'''
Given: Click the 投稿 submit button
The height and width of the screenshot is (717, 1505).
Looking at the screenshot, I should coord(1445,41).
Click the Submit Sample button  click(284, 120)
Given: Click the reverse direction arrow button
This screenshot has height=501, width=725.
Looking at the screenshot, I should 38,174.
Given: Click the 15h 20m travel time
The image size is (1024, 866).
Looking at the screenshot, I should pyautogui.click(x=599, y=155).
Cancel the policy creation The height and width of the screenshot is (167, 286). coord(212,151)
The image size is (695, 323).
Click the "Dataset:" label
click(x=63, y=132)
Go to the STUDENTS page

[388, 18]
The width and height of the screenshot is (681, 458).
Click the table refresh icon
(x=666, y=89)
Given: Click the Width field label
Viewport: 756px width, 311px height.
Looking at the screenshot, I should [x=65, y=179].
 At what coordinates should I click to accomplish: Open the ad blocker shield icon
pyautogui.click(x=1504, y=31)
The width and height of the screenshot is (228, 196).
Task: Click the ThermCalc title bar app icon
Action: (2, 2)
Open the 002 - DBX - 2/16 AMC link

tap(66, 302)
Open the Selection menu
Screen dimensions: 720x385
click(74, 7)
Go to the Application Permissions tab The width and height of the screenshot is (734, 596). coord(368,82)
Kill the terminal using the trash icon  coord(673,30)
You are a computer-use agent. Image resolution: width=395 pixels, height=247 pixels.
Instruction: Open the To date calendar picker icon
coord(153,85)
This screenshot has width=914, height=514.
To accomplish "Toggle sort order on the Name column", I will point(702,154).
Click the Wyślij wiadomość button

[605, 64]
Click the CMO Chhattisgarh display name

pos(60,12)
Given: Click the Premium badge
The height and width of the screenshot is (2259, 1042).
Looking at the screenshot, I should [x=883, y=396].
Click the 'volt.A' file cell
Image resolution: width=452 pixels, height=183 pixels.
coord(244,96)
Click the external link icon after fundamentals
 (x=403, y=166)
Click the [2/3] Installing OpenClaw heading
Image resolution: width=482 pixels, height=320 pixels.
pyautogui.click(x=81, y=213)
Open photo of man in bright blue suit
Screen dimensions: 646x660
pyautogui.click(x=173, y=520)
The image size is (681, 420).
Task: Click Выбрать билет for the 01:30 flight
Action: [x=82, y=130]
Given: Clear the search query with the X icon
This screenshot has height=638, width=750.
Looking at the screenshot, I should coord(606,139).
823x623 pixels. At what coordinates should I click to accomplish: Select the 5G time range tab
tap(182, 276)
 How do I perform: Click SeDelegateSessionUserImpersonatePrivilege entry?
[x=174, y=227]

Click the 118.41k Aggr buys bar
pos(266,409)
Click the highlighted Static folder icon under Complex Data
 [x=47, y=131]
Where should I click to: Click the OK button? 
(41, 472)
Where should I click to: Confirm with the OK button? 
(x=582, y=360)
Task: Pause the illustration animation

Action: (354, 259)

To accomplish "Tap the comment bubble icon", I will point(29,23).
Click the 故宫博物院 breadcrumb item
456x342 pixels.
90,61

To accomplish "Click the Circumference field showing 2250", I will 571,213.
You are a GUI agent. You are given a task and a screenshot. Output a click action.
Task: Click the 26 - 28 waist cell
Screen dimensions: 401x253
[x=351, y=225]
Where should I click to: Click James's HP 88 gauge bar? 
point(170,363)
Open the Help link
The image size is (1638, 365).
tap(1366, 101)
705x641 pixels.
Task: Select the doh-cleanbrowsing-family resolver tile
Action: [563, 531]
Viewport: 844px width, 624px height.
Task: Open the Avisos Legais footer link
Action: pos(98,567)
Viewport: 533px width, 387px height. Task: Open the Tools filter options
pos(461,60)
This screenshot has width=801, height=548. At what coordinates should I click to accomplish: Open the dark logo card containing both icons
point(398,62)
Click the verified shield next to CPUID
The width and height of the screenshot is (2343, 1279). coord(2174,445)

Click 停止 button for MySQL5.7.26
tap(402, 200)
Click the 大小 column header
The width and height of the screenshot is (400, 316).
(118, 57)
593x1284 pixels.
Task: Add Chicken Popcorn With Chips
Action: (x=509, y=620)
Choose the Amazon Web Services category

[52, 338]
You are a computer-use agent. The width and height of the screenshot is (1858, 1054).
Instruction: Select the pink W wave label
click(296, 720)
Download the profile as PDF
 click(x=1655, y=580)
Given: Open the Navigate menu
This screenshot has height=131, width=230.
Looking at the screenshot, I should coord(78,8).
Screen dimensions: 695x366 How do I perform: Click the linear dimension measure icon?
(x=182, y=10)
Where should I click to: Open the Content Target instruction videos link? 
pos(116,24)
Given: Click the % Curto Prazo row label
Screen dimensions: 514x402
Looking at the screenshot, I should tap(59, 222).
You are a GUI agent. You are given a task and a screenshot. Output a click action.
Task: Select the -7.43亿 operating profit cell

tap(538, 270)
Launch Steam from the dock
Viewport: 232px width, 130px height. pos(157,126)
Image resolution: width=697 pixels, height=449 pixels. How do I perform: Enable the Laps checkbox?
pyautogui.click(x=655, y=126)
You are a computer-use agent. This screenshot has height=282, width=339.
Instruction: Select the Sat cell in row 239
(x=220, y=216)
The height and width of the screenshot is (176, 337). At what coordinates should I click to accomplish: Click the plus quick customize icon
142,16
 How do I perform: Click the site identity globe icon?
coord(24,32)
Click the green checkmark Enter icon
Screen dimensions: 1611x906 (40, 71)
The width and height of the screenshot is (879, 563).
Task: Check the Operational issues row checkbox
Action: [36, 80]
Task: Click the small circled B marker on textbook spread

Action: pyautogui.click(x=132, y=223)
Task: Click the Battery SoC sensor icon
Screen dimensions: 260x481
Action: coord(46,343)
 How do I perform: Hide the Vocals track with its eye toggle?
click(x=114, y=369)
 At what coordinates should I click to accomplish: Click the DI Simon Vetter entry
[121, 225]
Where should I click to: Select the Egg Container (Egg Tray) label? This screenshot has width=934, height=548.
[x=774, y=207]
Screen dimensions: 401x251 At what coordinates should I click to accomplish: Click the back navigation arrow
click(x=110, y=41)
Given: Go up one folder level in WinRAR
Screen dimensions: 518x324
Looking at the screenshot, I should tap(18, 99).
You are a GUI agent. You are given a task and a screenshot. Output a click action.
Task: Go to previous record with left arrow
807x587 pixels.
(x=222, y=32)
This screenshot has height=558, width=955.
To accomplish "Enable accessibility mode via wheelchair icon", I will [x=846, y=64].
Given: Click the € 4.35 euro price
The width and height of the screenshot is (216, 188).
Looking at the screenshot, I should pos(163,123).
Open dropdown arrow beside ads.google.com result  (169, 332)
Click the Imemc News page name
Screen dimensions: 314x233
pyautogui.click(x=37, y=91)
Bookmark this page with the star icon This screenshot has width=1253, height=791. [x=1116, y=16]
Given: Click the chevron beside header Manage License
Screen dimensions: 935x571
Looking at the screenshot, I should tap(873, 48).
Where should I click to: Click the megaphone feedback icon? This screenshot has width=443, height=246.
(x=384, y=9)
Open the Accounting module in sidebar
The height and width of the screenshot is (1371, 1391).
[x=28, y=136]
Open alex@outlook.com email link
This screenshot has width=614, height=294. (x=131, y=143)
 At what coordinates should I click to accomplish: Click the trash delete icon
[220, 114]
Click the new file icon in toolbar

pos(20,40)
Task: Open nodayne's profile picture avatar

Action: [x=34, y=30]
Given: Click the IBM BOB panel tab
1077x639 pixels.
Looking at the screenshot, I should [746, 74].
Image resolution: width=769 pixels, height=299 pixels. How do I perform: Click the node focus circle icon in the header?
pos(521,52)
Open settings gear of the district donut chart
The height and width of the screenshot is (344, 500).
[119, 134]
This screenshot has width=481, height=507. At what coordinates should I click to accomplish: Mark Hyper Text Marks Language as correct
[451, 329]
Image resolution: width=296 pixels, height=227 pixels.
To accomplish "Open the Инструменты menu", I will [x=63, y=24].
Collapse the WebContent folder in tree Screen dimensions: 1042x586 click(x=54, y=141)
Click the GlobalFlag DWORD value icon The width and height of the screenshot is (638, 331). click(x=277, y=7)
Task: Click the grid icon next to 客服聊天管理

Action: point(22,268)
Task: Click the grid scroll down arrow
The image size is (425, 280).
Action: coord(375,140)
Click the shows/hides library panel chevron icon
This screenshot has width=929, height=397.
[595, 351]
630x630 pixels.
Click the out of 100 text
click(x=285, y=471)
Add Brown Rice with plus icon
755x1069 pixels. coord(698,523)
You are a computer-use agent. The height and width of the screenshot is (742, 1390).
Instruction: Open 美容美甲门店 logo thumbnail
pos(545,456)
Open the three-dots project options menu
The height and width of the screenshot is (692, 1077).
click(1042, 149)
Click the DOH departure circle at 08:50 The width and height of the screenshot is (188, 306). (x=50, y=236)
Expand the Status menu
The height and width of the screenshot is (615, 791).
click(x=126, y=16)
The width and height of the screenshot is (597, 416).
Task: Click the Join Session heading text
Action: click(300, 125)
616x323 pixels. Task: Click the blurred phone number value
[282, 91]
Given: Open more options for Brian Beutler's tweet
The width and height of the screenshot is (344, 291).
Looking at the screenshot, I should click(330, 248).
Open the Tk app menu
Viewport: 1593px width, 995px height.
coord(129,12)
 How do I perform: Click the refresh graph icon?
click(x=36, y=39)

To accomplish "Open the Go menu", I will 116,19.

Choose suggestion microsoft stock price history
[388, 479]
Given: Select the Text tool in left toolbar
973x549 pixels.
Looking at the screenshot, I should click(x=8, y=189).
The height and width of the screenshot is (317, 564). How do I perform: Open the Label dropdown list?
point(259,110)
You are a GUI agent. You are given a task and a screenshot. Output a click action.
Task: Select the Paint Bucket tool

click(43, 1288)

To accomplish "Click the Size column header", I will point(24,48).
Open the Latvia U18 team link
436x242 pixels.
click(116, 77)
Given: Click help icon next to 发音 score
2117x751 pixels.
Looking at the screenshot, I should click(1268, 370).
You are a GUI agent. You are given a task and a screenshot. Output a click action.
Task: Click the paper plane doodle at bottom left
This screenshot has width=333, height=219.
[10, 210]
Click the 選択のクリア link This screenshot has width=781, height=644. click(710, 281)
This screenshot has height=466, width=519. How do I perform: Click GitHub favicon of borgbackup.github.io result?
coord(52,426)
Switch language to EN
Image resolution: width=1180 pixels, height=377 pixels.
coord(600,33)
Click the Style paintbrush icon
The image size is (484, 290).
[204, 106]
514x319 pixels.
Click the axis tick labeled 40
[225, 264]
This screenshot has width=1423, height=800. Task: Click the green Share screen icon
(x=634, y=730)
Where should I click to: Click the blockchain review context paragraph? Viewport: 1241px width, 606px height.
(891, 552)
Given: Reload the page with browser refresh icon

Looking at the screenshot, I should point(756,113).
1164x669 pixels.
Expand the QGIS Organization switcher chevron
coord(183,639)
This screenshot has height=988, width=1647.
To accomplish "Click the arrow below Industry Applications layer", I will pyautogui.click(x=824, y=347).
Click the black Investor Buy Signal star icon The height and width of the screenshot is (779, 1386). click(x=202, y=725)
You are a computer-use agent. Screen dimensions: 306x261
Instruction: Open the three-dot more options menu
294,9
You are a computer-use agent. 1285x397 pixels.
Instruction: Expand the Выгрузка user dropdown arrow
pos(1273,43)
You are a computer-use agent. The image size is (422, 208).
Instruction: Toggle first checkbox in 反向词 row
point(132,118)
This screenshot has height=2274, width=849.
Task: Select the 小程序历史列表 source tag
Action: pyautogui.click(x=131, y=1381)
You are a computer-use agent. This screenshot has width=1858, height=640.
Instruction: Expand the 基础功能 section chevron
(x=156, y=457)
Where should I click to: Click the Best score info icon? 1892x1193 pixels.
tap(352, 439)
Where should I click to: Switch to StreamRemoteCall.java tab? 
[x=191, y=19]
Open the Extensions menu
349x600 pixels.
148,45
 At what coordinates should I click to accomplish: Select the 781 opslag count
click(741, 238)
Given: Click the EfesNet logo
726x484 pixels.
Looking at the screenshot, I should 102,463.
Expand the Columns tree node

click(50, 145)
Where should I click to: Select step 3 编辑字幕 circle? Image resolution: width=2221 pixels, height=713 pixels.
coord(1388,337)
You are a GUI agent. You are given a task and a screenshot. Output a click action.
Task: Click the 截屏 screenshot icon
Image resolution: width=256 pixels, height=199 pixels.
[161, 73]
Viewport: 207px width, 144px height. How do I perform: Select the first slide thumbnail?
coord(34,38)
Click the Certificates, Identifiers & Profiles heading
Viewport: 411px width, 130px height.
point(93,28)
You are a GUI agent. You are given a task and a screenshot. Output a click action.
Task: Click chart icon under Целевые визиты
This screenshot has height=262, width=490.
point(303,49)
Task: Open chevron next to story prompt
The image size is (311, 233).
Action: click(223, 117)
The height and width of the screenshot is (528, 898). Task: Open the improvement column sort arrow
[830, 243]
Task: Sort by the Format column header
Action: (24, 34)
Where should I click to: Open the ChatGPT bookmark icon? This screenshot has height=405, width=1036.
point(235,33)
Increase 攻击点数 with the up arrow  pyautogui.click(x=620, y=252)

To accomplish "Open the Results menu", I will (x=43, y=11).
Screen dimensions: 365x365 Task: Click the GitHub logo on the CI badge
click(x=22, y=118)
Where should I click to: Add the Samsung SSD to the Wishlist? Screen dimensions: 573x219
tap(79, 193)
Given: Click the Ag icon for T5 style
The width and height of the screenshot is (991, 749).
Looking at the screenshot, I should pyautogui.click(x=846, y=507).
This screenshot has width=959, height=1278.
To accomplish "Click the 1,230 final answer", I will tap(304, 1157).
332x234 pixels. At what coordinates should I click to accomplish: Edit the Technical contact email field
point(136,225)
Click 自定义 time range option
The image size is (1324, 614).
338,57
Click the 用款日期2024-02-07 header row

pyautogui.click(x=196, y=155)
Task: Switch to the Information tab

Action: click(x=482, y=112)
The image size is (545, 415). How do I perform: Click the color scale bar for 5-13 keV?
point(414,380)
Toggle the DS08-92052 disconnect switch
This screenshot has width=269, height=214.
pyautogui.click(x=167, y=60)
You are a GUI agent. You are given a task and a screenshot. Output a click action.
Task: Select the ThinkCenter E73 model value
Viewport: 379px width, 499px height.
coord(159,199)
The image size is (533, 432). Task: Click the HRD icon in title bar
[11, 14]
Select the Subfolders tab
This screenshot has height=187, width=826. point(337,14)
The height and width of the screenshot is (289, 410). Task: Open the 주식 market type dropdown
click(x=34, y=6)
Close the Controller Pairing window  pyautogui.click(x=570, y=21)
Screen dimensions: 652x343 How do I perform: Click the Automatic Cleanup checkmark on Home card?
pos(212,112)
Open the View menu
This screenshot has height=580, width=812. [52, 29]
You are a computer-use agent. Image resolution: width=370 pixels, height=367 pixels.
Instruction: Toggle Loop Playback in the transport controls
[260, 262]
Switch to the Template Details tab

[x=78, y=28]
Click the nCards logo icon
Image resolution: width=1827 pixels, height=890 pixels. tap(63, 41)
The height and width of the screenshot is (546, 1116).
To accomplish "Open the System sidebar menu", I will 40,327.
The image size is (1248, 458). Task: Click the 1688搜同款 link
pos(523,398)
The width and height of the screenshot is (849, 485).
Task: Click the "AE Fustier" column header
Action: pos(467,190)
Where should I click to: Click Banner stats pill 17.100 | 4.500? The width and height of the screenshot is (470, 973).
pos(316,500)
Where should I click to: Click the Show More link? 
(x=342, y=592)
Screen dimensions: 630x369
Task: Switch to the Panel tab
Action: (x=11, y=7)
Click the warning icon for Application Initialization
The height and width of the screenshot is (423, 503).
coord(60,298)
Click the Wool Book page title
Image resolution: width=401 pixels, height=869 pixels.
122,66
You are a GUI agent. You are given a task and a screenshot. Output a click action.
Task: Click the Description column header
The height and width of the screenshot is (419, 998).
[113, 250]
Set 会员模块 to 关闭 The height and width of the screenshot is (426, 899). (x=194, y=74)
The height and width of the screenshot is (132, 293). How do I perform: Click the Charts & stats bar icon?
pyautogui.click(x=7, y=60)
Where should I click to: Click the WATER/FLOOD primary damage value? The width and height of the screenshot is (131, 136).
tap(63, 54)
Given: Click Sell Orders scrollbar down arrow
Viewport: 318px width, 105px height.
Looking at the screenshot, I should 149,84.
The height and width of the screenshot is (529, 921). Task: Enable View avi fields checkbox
'''
Task instructions =
Return everything in the listing from the line that contains "The image size is (695, 323)." down through the line that contains "(x=403, y=166)", with both of those lines included, reproduced verbatim.

Answer =
The image size is (695, 323).
Click the "Dataset:" label
click(x=63, y=132)
Go to the STUDENTS page

[388, 18]
The width and height of the screenshot is (681, 458).
Click the table refresh icon
(x=666, y=89)
Given: Click the Width field label
Viewport: 756px width, 311px height.
Looking at the screenshot, I should [x=65, y=179].
 At what coordinates should I click to accomplish: Open the ad blocker shield icon
pyautogui.click(x=1504, y=31)
The width and height of the screenshot is (228, 196).
Task: Click the ThermCalc title bar app icon
Action: (2, 2)
Open the 002 - DBX - 2/16 AMC link

tap(66, 302)
Open the Selection menu
Screen dimensions: 720x385
click(74, 7)
Go to the Application Permissions tab The width and height of the screenshot is (734, 596). coord(368,82)
Kill the terminal using the trash icon  coord(673,30)
You are a computer-use agent. Image resolution: width=395 pixels, height=247 pixels.
Instruction: Open the To date calendar picker icon
coord(153,85)
This screenshot has width=914, height=514.
To accomplish "Toggle sort order on the Name column", I will point(702,154).
Click the Wyślij wiadomość button

[605, 64]
Click the CMO Chhattisgarh display name

pos(60,12)
Given: Click the Premium badge
The height and width of the screenshot is (2259, 1042).
Looking at the screenshot, I should [x=883, y=396].
Click the 'volt.A' file cell
Image resolution: width=452 pixels, height=183 pixels.
coord(244,96)
Click the external link icon after fundamentals
 (x=403, y=166)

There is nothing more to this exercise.